Bronwyn meneó la cabeza con resignación.

—No hay nada que podamos hacer, Kevin. No puedo evitar ser lo que soy. Algunas de las damas de compañía hablaban, sin saber que yo las escuchaba. Eso es todo. No… aprobaban la boda de una deryni con su futuro duque.

—Es lamentable, sí —sentenció Kevin, mientras la estrechaba contra su cuerpo y le besaba la cabeza—. Lo que pasa es que adoro a esta deryni con todo mi corazón y no pienso cambiarla por nadie más.

Bronwyn sonrió, agradecida. Se puso de pie, se alisó el vestido y se enjugó los ojos.

—Siempre sabes qué decir, ¿eh? —le ofreció su mano—. Ven, ya basta de compadecerme.
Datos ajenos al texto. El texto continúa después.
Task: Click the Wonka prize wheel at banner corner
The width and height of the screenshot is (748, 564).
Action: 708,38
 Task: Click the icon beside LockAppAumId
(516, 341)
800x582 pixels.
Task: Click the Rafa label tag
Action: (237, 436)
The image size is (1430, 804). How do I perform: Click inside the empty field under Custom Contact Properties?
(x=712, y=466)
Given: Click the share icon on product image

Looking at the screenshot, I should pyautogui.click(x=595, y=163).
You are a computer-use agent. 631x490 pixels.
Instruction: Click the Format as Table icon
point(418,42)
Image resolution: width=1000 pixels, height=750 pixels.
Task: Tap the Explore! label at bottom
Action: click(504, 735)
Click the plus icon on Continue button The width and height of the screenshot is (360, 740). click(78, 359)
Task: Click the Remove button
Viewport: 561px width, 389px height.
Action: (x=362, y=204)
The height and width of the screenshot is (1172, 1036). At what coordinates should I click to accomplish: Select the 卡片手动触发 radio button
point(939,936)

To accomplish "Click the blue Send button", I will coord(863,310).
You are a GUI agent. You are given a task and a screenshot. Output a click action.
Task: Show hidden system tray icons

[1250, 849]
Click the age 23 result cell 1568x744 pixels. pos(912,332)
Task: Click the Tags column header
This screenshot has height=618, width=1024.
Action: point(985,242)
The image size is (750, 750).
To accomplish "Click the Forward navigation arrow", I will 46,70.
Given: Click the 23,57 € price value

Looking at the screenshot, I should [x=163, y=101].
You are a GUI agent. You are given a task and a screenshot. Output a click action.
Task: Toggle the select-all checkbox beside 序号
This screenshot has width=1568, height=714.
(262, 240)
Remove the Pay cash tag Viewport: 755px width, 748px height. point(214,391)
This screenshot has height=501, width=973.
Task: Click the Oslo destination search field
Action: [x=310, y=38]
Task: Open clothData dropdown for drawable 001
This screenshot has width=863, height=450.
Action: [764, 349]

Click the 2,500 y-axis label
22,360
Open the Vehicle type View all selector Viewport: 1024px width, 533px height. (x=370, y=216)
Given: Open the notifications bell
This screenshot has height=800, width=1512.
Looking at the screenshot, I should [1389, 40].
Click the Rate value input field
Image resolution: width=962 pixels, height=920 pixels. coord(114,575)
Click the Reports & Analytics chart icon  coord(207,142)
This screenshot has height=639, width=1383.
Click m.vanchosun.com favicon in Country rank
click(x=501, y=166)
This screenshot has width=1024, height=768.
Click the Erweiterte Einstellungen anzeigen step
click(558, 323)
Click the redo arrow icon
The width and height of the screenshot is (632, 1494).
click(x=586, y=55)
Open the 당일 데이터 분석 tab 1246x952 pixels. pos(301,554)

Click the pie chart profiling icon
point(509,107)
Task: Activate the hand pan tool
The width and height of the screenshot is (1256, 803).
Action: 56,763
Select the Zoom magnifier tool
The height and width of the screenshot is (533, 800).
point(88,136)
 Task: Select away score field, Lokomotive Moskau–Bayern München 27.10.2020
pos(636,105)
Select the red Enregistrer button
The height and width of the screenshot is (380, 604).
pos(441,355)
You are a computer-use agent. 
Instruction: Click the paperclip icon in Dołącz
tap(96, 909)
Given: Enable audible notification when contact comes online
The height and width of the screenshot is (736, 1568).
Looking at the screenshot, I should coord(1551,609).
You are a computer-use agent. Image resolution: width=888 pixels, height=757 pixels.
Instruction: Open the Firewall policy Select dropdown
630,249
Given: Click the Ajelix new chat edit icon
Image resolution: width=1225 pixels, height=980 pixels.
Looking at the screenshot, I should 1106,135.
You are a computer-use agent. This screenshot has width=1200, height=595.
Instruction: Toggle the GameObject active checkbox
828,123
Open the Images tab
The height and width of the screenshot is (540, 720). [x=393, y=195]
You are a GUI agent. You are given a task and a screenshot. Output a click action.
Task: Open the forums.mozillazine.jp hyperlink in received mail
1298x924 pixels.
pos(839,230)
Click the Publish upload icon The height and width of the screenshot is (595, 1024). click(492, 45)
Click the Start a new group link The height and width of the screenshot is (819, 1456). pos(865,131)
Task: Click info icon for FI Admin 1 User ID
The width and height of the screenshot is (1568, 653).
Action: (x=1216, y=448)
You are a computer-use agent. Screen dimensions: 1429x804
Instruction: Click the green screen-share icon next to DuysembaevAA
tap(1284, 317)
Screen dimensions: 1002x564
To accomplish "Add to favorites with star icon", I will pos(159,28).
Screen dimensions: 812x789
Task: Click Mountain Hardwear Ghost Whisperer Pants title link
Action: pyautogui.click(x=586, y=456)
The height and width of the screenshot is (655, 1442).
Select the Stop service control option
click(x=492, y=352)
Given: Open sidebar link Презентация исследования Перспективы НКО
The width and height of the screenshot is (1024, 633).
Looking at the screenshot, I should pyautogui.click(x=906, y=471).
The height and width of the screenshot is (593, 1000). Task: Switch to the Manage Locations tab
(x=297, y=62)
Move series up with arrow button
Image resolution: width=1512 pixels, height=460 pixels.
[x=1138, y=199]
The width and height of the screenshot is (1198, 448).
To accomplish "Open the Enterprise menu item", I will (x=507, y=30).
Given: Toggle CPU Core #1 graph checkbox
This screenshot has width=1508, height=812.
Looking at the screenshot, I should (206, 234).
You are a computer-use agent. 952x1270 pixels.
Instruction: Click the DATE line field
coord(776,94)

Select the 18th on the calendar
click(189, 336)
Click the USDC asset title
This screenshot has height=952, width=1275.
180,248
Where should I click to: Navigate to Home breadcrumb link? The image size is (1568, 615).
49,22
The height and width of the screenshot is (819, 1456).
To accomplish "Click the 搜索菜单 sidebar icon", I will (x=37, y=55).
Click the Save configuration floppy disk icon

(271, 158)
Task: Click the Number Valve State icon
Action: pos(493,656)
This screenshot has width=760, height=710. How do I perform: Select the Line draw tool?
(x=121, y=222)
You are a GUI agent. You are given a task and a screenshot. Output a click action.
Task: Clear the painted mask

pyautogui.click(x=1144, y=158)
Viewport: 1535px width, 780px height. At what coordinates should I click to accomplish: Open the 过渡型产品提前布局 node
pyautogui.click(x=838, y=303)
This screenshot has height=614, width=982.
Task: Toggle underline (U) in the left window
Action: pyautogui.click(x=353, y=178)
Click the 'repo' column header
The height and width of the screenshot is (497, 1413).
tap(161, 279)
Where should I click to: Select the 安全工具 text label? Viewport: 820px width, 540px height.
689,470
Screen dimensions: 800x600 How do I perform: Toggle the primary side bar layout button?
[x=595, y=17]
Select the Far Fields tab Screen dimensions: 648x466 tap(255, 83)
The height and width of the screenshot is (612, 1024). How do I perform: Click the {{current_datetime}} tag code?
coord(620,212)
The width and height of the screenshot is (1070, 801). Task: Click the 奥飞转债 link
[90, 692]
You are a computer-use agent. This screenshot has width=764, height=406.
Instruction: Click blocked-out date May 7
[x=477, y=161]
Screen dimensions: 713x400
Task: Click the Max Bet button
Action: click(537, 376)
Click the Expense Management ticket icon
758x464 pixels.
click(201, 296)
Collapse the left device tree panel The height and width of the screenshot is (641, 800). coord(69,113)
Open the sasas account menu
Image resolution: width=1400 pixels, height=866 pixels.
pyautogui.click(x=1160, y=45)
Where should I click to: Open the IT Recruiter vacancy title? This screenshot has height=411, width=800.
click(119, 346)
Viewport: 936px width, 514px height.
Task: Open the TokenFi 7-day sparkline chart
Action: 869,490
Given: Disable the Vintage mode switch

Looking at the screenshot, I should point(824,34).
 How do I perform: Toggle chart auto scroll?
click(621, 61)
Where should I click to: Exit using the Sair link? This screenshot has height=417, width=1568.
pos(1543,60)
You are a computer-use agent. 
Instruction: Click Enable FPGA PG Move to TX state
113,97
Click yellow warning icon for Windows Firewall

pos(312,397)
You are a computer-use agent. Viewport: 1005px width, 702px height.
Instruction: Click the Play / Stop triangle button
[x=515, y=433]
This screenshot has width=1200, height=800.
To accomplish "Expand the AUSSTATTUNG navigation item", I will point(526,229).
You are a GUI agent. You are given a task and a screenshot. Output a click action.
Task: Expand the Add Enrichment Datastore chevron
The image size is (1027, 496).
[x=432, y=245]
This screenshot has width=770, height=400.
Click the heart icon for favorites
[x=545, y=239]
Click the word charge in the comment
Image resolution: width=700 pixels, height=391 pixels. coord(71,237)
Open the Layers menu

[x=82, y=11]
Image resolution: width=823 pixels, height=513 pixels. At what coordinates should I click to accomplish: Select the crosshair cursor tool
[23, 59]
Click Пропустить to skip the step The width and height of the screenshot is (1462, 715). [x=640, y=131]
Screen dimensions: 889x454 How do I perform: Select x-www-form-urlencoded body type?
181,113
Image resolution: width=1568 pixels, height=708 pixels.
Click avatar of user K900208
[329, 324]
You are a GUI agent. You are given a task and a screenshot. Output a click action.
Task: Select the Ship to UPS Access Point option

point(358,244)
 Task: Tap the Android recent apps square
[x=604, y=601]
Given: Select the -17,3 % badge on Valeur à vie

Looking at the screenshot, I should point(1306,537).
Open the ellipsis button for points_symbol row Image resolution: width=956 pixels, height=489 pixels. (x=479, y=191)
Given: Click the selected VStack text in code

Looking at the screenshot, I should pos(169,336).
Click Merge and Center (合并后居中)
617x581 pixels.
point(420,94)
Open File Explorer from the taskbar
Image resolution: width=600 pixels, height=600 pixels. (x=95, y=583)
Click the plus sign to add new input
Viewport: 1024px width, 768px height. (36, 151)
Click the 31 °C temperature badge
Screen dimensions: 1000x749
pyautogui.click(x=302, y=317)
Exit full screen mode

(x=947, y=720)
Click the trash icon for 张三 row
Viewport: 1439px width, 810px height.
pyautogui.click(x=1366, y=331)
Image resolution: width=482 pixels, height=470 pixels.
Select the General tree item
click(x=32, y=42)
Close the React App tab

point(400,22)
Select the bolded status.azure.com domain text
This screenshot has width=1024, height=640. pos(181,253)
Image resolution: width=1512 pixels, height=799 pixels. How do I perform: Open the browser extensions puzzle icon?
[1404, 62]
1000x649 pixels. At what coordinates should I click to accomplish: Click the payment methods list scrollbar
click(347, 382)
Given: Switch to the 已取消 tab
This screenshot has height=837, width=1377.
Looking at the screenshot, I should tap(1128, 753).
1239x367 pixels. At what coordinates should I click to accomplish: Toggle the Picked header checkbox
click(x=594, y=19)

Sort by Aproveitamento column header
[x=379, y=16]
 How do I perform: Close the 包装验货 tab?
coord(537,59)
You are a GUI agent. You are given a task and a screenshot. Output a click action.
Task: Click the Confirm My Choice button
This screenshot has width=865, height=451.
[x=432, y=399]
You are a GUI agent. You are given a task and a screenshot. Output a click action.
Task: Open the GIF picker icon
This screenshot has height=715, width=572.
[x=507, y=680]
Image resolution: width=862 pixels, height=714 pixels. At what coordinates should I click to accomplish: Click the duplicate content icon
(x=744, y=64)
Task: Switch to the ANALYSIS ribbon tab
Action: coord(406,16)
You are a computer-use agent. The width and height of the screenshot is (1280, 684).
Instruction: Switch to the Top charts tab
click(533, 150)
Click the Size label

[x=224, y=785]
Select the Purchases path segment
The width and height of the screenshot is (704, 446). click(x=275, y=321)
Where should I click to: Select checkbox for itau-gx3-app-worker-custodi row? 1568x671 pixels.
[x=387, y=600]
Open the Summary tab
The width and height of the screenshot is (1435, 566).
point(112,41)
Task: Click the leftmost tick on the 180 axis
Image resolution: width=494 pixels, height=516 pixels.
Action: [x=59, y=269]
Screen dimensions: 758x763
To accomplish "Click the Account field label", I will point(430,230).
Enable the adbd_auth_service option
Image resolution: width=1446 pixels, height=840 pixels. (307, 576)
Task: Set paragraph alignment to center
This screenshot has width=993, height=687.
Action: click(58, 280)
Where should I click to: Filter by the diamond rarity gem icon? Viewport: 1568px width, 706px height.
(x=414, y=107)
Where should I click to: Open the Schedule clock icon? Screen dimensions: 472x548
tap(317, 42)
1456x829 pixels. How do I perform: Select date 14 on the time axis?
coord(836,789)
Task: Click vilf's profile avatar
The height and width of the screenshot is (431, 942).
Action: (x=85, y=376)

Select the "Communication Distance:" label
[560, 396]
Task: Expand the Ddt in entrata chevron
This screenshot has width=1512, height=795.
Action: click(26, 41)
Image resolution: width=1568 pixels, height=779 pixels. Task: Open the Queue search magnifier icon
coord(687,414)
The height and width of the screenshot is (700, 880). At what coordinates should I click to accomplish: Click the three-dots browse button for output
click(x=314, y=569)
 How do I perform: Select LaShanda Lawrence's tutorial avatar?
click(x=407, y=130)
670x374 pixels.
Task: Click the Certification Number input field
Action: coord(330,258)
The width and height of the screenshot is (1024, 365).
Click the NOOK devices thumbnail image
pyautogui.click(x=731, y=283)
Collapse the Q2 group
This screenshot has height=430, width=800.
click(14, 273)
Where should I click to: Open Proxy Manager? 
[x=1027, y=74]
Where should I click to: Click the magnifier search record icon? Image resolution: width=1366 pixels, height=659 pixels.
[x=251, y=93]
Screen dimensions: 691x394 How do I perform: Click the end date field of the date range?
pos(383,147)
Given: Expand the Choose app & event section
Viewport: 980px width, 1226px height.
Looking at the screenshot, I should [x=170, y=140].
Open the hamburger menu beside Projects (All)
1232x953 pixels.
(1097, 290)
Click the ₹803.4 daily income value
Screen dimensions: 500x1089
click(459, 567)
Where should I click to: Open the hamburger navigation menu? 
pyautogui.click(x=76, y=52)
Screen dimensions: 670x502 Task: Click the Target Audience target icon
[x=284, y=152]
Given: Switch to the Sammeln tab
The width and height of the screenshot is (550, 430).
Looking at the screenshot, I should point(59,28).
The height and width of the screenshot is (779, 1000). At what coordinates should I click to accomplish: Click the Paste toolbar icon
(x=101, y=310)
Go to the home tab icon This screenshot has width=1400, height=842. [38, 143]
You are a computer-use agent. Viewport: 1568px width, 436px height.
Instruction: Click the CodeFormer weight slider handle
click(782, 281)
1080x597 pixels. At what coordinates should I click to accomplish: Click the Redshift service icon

Debemos darnos prisa o llegaremos tarde a la cena.

—Al diablo con la cena.

Kevin se incorporó y la rodeó con los brazos.

—¿Sabes una cosa?

—¿Qué? —Bronwyn deslizó sus brazos alrededor de la cintura de Kevin y le miró con ojos enamorados.

—Creo que estoy enamorado de ti.

—Qué curioso…

—¿Por qué?

—Porque yo también creo estar enamorada de ti.

Bronwyn sonrió. Kevin hizo una mueca simpática, se inclinó y la besó apasionadamente.

—Está bien que digas eso, muchacha —señaló él, cuando se encaminaban hacia la puerta—; porque, dentro de tres días, ¡serás mi amada esposa!

En una pequeña habitación, no lejos de allí, Rimmell el arquitecto, capturado por la fascinación de una mujer hermosa e inalcanzable, yacía tendido sobre su lecho, contemplando un diminuto retrato en un relicario. Al día siguiente partiría al encuentro de la viuda Bethane. Le enseñaría el retrato. Le diría a esa santa mujer que debía conseguir el amor de esa joven o, si no, morir.

Y, entonces, la pastora haría el milagro. Y la joven sería de Rimmell.